*** Opening Excerpted text ***
Git Product home page Git Product logo

hrtfcnn's Introduction

HRTFCNN

Convolutional Neural Network to Estimate HRTF for Spatial Audio

COLAB NOTEBOOK: https://colab.research.google.com/drive/1YjlgEzn3wjde6VCa5mpQx4DTGrymTJgo

ANDY'S COLAB NOTEBOOK: https://colab.research.google.com/drive/1WAdzGP1ayC6py6rcKGBA9z-7j-A-k0JV

Introduction

With the recent popularity of virtual reality, the concept of spatial audio has generated a lot more buzz in recent years. However, the problem for truly realistic spatial audio is an incredibly complex and difficult process. One of the primary methods for simulating realistic spatial audio is using HRTFs, or Head Related Transfer Functions. These functions essentially map the relationship between a sound source and how that sound propogates throughout a person's ear. Thus, HRTFs are incredibly individualized and without accurate HRTFs, spatial audio fails pretty poorly. Current state of the art methods primarily rely on measuring HRTFs using expensive and complex microphone and speaker arrays in anechoic chambers, but with the rapid advancement of machine learning in the past decade, there's likely a more efficient and cheaper alternative.

In this project we make slight modifications on the recent paper "Personalized HRTF Modeling Based on Deep Neural Network Using Anthropometric Measurements and Images of the Ear" by Lee et. al, a few utilities for compatibility with the standardized SOFA format, as well as an interactive iPython notebook to estimate measurements.

Utilities

One part of this project is a few tools used to load and write SOFA and Matlab files. This is mainly based on the fact that HRTFs are usually stored in these two formats.

CIPIC

Perhaps the most public database of HRTFs, the database created by the Center for Image Processing and Integrated Computing (CIPIC) of the University of California at Davis is incredibly simple and standardized. This project mainly focuses on the CIPIC database of HRTFs. In this dataset, we have 45 speakers with 50 elevations and 25 different azimuths. It also includes anthropomorphic measurements and images of ears which will prove to cause issues in the long run and will be explained in the Neural Network section. On the official website, the HRTFs are stored in Matlab files which allow easy storage of matricies.

Ear Images: https://drive.google.com/open?id=1rJT5NgX_OoI_5_fFxQmjGvxo6ZgFSvN_ HRTFs and Measurements: https://drive.google.com/open?id=1a6LihoO2agENYDM6qdpL9tqUa4yQBHTn

https://www.ece.ucdavis.edu/cipic/spatial-sound/hrtf-data/

SOFA

However, as HRTFs have gained popularity, people have felt the need to create a common convention for storage. What the entire industry has seemed to accept is the SOFA (Spatially Oriented Format for Acoustics) file format which was standardized by the AES (Audio Engineering Society). However, since this file format is relatively new, and spatial audio is somewhat of a niche focus, especially in machine learning, there isn't much support for the file format in many of the popular programming languages. Thus, in order to make this project work, we needed to develop a few utilities that can load and save SOFA files, especially since in this project we mainly used the python programming language. This choice to use python was based off a pretty recent standard for machine learning frameworks (Keras, TensorFlow, and PyTorch) for using python. It's also an incredibly simple language and in order to use Google Colab, you need python.
*** Closing Excerpted text ***
According to the HRTF project write-up, how many speakers, elevations, and azimuths does the CIPIC dataset contain?
*** Opening The data ***
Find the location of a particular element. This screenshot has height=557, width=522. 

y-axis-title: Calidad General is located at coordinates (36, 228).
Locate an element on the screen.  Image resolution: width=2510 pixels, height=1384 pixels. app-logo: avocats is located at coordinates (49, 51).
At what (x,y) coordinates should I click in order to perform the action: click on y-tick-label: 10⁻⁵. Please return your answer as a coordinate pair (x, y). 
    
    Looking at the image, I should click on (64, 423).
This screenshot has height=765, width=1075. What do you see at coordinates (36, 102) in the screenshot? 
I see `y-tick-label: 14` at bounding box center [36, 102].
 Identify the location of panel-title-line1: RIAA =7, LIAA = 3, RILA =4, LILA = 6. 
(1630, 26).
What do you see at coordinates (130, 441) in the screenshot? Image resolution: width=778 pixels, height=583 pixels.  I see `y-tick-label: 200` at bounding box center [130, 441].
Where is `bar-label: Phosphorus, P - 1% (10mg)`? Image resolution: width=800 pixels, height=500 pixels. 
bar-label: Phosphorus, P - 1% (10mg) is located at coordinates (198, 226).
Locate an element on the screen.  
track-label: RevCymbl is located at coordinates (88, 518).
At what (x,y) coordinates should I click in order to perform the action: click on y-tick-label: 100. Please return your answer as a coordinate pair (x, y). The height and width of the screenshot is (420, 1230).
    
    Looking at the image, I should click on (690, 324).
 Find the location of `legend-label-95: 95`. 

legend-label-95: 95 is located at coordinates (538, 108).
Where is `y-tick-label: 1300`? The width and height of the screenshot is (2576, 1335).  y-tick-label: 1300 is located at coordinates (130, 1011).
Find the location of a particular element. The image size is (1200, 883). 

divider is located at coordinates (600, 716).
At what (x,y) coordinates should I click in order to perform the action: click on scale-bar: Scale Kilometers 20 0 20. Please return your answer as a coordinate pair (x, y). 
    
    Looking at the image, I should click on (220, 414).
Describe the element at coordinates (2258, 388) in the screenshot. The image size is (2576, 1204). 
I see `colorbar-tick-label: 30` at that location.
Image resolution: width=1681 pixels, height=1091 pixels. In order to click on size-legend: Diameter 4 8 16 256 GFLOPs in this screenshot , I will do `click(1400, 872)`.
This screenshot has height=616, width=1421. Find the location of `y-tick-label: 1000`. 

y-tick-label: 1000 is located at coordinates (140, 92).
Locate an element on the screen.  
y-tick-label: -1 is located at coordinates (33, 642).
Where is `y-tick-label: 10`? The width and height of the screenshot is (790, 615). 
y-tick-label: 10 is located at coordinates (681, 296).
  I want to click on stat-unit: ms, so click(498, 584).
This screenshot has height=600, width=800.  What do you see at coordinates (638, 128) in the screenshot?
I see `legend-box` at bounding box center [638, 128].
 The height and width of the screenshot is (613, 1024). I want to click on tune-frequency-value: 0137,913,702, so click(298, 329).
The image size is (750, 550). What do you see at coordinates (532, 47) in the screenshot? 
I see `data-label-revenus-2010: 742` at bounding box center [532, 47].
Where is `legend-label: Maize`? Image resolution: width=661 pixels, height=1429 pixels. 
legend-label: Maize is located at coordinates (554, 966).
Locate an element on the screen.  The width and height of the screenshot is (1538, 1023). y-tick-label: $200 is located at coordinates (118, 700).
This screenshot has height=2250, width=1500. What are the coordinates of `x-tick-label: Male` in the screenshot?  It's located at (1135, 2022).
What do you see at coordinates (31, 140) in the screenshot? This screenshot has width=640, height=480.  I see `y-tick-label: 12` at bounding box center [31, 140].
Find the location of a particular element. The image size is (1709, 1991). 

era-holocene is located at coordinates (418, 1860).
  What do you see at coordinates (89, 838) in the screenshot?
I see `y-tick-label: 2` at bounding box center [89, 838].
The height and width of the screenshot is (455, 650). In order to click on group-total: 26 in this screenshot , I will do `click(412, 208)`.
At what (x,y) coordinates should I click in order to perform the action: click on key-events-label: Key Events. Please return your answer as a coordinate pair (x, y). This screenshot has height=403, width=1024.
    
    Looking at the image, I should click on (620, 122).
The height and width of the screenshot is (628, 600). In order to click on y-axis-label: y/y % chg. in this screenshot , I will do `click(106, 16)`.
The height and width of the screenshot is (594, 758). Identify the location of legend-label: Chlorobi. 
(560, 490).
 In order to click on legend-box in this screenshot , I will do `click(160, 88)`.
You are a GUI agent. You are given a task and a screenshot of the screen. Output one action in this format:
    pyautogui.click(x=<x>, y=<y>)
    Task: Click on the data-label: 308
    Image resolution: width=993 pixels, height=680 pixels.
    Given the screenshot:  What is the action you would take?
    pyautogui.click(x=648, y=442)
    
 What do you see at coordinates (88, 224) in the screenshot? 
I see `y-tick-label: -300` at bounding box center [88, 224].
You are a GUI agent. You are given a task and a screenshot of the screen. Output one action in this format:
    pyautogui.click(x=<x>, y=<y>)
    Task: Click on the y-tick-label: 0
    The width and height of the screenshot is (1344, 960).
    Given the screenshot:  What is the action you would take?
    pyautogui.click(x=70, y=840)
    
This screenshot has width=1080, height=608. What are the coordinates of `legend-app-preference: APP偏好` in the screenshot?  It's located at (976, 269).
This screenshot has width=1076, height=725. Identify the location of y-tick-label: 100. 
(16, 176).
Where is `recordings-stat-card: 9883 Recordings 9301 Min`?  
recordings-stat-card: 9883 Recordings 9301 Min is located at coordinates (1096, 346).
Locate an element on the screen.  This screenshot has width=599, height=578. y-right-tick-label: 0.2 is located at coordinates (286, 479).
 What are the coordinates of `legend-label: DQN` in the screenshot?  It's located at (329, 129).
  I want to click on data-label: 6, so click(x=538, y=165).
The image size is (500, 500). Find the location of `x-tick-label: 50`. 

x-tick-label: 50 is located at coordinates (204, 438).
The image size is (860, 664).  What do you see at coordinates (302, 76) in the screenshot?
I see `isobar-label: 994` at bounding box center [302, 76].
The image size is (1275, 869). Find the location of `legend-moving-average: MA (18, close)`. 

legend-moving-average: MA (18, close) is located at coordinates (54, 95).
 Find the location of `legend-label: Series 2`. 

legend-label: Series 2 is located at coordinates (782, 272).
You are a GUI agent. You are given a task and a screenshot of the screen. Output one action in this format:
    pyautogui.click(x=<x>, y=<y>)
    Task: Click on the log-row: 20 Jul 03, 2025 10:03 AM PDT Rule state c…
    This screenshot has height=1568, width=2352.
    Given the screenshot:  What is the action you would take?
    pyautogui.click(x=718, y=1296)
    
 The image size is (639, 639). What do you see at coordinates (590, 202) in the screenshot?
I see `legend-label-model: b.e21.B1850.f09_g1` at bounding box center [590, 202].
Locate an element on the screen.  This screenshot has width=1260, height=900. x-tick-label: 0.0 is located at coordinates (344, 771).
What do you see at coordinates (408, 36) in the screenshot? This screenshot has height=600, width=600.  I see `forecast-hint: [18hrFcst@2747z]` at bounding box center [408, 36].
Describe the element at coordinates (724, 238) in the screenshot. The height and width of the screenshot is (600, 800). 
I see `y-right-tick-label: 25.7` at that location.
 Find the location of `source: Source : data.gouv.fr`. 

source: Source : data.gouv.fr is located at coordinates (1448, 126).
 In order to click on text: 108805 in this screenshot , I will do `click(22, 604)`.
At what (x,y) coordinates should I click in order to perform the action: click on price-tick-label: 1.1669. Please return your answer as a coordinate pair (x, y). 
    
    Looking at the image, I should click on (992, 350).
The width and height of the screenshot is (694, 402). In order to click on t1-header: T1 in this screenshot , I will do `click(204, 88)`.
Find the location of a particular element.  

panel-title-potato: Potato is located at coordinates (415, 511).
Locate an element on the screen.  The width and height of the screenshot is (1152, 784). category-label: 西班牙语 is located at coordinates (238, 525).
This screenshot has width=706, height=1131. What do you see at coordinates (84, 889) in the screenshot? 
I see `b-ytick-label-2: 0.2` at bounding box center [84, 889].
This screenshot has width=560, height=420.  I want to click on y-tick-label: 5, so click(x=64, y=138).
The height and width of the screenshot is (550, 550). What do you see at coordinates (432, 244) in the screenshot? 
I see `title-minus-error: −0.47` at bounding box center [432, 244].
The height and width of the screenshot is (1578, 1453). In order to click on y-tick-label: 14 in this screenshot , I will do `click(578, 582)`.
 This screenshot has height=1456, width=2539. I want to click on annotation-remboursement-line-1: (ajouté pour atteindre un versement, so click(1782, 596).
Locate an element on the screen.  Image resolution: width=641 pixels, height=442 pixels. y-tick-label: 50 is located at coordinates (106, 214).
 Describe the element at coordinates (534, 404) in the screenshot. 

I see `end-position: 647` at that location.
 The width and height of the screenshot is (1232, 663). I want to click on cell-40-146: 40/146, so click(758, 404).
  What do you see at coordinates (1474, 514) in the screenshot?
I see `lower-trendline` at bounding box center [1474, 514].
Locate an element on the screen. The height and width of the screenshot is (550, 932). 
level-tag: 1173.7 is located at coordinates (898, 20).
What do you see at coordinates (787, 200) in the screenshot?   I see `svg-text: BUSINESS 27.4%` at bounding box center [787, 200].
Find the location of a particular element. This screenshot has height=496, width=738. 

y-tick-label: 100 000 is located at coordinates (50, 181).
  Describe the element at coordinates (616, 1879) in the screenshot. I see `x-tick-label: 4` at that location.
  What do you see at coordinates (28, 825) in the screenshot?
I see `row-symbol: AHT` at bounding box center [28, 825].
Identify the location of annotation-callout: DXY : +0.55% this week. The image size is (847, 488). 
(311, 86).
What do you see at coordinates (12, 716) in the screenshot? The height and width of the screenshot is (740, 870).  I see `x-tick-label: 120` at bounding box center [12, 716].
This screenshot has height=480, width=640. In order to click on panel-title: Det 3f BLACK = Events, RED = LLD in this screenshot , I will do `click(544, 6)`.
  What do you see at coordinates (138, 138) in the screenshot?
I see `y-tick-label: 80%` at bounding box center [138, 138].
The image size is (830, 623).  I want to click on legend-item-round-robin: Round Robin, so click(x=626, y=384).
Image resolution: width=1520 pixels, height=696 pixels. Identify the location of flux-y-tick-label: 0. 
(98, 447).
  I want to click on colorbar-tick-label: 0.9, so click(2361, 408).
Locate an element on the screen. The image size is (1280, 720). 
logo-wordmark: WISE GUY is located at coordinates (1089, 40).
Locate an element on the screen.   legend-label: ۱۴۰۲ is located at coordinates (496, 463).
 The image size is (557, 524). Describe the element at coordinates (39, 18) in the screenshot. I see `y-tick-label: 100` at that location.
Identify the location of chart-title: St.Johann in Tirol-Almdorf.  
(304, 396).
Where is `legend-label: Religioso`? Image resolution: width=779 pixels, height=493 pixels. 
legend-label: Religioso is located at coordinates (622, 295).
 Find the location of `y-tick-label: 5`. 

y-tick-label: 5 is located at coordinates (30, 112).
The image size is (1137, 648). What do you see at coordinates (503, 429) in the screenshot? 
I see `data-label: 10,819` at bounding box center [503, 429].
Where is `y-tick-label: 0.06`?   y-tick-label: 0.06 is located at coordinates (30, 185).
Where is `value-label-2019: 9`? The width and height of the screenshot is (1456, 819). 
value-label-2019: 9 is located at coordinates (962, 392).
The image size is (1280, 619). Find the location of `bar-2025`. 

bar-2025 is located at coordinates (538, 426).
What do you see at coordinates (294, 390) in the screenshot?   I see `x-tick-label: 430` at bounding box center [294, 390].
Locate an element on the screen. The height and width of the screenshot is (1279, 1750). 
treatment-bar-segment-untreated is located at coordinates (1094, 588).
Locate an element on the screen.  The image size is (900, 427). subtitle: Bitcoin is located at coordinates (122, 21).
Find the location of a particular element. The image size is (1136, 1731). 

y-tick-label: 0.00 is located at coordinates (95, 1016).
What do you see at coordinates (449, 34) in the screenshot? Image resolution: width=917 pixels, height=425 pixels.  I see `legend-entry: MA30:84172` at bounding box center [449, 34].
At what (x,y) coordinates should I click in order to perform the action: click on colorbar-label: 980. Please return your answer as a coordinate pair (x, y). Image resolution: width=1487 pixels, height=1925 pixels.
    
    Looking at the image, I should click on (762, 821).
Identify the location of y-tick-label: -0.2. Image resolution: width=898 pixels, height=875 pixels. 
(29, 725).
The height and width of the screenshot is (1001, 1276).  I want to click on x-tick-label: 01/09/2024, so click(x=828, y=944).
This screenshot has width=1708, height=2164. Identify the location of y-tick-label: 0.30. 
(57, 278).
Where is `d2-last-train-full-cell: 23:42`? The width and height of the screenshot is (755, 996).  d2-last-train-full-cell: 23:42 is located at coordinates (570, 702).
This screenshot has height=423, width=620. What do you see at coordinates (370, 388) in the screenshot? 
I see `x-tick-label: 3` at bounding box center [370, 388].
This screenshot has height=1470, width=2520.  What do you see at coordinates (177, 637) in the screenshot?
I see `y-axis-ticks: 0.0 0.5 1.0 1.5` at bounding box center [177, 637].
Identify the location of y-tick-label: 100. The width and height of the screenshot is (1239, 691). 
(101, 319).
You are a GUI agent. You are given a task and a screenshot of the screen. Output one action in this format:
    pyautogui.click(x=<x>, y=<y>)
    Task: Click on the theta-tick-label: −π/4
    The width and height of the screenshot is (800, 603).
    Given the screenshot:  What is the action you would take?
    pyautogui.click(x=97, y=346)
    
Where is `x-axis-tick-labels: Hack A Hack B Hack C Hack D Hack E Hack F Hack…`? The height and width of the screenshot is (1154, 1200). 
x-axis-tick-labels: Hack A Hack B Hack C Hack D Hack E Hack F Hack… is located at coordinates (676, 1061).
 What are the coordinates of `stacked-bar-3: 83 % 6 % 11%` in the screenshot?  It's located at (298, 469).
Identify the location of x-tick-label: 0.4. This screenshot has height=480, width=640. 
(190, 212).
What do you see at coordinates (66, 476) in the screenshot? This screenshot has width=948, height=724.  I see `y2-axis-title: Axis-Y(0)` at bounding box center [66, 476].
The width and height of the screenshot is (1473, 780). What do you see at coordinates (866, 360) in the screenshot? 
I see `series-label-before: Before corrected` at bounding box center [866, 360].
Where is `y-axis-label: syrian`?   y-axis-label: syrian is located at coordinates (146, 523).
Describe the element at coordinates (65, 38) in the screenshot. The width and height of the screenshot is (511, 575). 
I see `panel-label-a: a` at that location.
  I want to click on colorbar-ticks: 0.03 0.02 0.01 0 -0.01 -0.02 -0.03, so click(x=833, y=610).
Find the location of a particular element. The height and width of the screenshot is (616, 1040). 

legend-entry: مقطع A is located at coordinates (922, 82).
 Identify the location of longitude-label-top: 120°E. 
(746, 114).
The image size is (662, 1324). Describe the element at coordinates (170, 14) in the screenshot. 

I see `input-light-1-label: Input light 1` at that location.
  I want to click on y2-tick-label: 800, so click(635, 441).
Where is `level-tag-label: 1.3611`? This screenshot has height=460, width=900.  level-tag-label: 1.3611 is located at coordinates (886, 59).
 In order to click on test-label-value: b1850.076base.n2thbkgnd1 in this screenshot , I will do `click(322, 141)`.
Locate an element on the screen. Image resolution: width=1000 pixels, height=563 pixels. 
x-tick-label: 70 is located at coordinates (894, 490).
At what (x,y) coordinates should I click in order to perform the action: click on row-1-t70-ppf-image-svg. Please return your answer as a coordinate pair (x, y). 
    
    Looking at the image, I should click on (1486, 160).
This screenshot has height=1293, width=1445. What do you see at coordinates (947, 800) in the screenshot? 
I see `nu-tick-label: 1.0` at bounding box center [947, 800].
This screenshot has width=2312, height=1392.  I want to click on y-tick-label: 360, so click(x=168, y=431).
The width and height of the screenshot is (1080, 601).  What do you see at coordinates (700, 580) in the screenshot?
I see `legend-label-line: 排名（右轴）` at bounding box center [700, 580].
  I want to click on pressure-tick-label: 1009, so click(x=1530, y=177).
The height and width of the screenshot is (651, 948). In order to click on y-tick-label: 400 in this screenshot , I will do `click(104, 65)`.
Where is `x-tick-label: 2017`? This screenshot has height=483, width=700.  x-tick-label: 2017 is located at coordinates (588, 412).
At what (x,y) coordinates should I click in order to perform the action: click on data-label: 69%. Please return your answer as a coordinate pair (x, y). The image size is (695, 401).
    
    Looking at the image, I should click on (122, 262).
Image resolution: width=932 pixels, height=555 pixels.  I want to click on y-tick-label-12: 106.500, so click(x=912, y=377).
*** Closing The data ***
**Answer box**. 45 speakers, 50 elevations, and 25 azimuths.